To: M. Frank Greiffenstein who wrote (2060)5/12/1998 11:34:00 AM
From: Wahoograd  Respond to of 11417
 
Doc Stone, you may be right. My understanding is that Wave's business plan for this year calls for early production of WaveMeters in peripheral card products so they can get a promotional head start and begin to penetrate the market prior to potential rollouts from the boxmakers. These would apparently take less time to produce and package with CD ROMs and may in fact be one of the product introductions and demos at the upcoming E3. This is not to imply that one or more OEM announcements would not occur concurrently (or earlier) as we all hope for.

Wahoograd



To: M. Frank Greiffenstein who wrote (2060)5/12/1998 11:38:00 AM
From: 24601  Read Replies (2) | Respond to of 11417
 
Doc:

No soldering is involved in adding an expansion card. It is a quintessential plug-n-play procedure.

TASK INSTRUCTIONS |
#1 Decide whether each statement agrees with the forum posts about Wave's WaveMeters, and support each yes or no with the deciding words quoted from the posts. (a) Wahoograd expects the peripheral card products to take more time to produce than the boxmakers' rollouts. (b) 24601 calls adding an expansion card a plug-n-play procedure. (c) Wahoograd suggests the products may be introduced and demonstrated at the upcoming E3.
#2 In the forum posts about Wave's WaveMeters, what kind of products does Wave's business plan call for early production of WaveMeters in?
#3 Write the next part of the forum posts about Wave's WaveMeters, picking up after 24601's last sentence.
The items after this point are separate material with no connection to the forum posts above.

RECORDED INFORMATION |
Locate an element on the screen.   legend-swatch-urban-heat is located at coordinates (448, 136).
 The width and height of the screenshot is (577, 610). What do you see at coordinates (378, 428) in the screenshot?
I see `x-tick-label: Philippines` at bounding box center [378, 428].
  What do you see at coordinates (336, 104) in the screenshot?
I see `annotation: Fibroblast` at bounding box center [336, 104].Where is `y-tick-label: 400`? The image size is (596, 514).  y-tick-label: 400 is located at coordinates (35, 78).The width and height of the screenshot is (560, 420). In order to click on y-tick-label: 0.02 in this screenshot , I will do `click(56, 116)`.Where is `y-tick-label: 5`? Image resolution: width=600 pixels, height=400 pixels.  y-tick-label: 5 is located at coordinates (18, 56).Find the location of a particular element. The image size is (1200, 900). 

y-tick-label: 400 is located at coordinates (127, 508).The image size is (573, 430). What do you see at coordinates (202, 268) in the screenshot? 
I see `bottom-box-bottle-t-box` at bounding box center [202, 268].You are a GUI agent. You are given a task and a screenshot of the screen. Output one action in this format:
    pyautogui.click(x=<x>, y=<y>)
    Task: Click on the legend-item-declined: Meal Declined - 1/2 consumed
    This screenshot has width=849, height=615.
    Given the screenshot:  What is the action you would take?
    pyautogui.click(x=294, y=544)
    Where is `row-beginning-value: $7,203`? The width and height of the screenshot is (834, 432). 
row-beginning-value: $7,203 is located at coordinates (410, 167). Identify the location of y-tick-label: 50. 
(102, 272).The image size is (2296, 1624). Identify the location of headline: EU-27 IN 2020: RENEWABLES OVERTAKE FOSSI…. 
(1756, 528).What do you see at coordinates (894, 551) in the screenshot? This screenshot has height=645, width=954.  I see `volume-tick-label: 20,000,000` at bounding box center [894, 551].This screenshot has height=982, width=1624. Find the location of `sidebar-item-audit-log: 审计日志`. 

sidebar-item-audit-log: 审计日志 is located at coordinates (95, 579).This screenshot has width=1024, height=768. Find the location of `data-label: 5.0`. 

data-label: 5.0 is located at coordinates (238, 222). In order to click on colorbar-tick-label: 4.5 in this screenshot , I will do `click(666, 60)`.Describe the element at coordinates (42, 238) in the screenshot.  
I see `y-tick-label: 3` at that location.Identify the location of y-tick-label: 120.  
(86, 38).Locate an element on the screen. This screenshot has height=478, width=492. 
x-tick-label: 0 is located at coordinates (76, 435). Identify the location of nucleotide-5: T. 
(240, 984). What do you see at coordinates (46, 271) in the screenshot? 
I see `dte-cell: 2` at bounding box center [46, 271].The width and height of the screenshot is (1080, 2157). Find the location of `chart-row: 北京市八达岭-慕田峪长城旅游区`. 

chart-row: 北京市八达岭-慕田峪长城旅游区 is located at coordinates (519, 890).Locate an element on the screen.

TASK RESPONSES |
#1
(a) No: "These would apparently take less time to produce and package with CD ROMs"
(b) Yes: "It is a quintessential plug-n-play procedure."
(c) Yes: "may in fact be one of the product introductions and demos at the upcoming E3"

#2 Peripheral card products.

#3
You seem to wonder whether Wave will have a tough time getting people to use the WaveMeter. That misses the point. People will go after the content they want. Wave wants to provide a distribution mechanism that produces microtransactions that are so efficient that everybody - content seller, platform seller, and end user - benefits. As Peter Sprague has said, people don't drive around looking for parking meters. They look for good parking spaces. Build a fair and efficient parking meter at each good parking space and they will come. The key is getting a couple of million WaveMeters out in the marketplace.



To: M. Frank Greiffenstein who wrote (2060)5/12/1998 2:18:00 PM
From: andrew peterson  Respond to of 11417
 
Frankly, unless there were an incredibly compelling reason to do so, I wouldn't be likely to stick a WaveMeter card into my computer either. I don't think that anyone's likely to use any of these add-on sorts of products. My point is that personally I don't believe that this is a battle for the already installed base of computers -- it's for everything that's manufactured from here on out. I think that the WaveMeter will be one reason to buy a new computer a few years out. A few more years out and most of us will have bought new PCs anyway.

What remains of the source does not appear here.